> [Activity]: How many lines in the records below contain "height"? Reply with the number only.

> [Provided records]:
◆ ◆ ◆ ◆ ◆ ◆ ◆

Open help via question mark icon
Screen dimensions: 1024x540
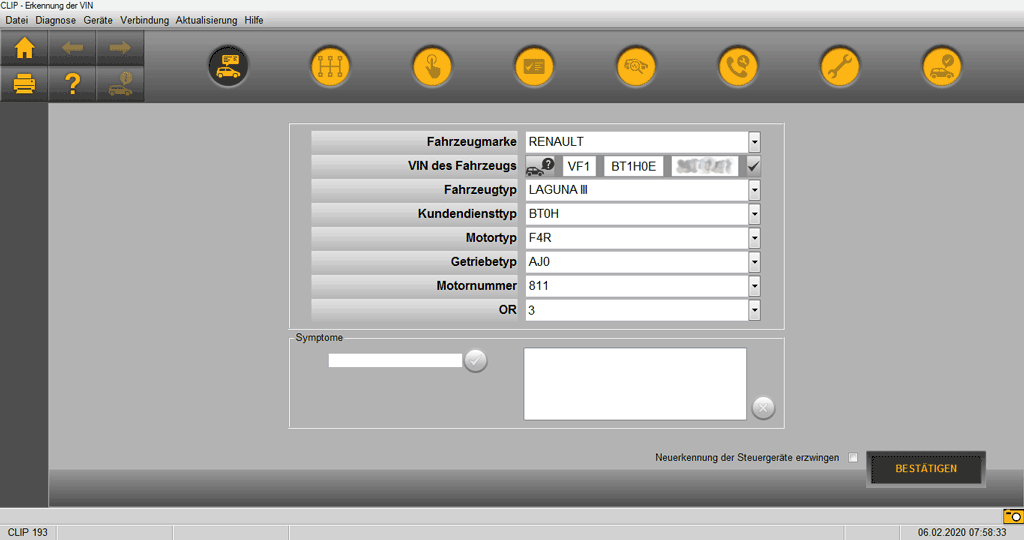[x=72, y=84]
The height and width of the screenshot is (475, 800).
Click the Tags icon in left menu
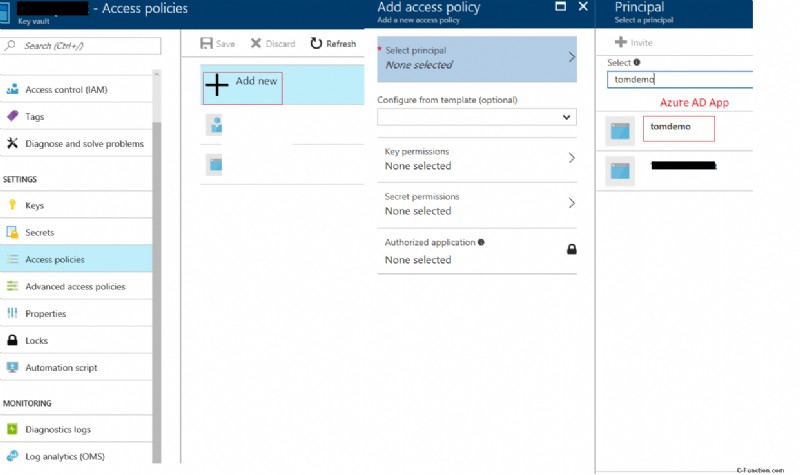[12, 116]
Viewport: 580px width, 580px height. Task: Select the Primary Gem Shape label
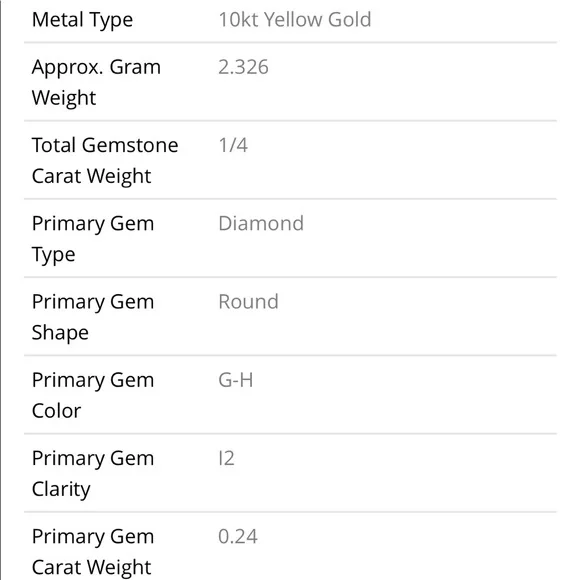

◆ ◆ ◆ ◆ ◆ ◆ ◆

> [Task solution]: 2